Data Breach and Insider Trading
Attorneys practicing in mergers and acquisitions are familiar with the sensitive nature of their work and the potential for abuse of the information obtained. In addition to being restrained from trading on that information themselves, they must take extensive precautions to ensure that they do not allow that information to slip to friends, family members, or colleagues. Unfortunately, one cannot assume that others won’t use that information to make trades that could ensnare both the attorney and firm in extensive criminal and civil litigation, regardless of intent. Accordingly, both formal and informal mechanisms are put in place to keep potential inside information from those who are not required to have it in their work.
Considering the speed at which data breaches are increasing, any law firm that handles corporate transactions should act to put into place similar policies and procedures to avoid identical risks. Although we have yet to see any attorneys attempt to trade on data breach information, an executive member of a well-known cybersecurity team was recently charged with trading the company’s stock as soon as he discovered that a breach had occurred. Furthermore, interrelated companies may find out that other public entities have experienced a breach before the public. Any of these situations creates a risk, and whenever a firm is retained to investigate and handle a data breach, another potential inside trader is born.

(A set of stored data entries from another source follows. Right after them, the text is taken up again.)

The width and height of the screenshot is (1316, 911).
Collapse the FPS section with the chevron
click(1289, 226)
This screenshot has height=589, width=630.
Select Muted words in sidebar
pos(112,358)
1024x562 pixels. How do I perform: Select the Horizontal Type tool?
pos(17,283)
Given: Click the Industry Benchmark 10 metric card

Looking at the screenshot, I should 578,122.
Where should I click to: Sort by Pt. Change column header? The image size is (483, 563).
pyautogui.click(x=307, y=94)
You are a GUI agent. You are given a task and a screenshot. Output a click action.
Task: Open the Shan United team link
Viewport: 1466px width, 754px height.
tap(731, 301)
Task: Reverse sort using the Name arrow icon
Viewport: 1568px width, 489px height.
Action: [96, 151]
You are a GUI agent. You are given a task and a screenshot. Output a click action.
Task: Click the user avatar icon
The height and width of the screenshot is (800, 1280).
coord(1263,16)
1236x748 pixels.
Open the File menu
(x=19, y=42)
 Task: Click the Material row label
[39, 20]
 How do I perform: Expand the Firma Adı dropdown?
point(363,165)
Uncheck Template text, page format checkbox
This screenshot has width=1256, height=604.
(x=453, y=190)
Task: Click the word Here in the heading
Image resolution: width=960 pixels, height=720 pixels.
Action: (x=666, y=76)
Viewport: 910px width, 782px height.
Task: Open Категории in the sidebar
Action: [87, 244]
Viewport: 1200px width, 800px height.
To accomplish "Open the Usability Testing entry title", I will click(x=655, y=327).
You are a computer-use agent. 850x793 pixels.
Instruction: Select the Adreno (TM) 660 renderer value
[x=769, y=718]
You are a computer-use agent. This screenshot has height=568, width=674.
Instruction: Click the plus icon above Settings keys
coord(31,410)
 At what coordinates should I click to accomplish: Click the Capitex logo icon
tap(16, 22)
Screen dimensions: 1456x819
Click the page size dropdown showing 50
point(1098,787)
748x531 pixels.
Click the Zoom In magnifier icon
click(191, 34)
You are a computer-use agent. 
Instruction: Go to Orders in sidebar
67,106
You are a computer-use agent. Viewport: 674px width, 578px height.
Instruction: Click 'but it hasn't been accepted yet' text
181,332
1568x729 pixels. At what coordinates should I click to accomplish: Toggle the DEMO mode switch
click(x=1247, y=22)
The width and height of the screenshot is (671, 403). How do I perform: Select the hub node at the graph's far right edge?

Law firms that handle data breach cybersecurity work should therefore be sure to create the necessary walls and restrictions on information that are often instituted by firms handling confidential corporate work. Matters relating to the case should be discussed behind closed doors, only necessary employees should be given access to any information related to the breach, and those staff should be continuously reminded that it should not be discussed in any way outside of the firm. While we have not yet seen any law firms accused of trading on inside data breach information, it is surely only a matter of time before we do. The best way to keep your firm from such a charge is to make sure steps are taken to minimize these risks through the appropriate confidentiality policies.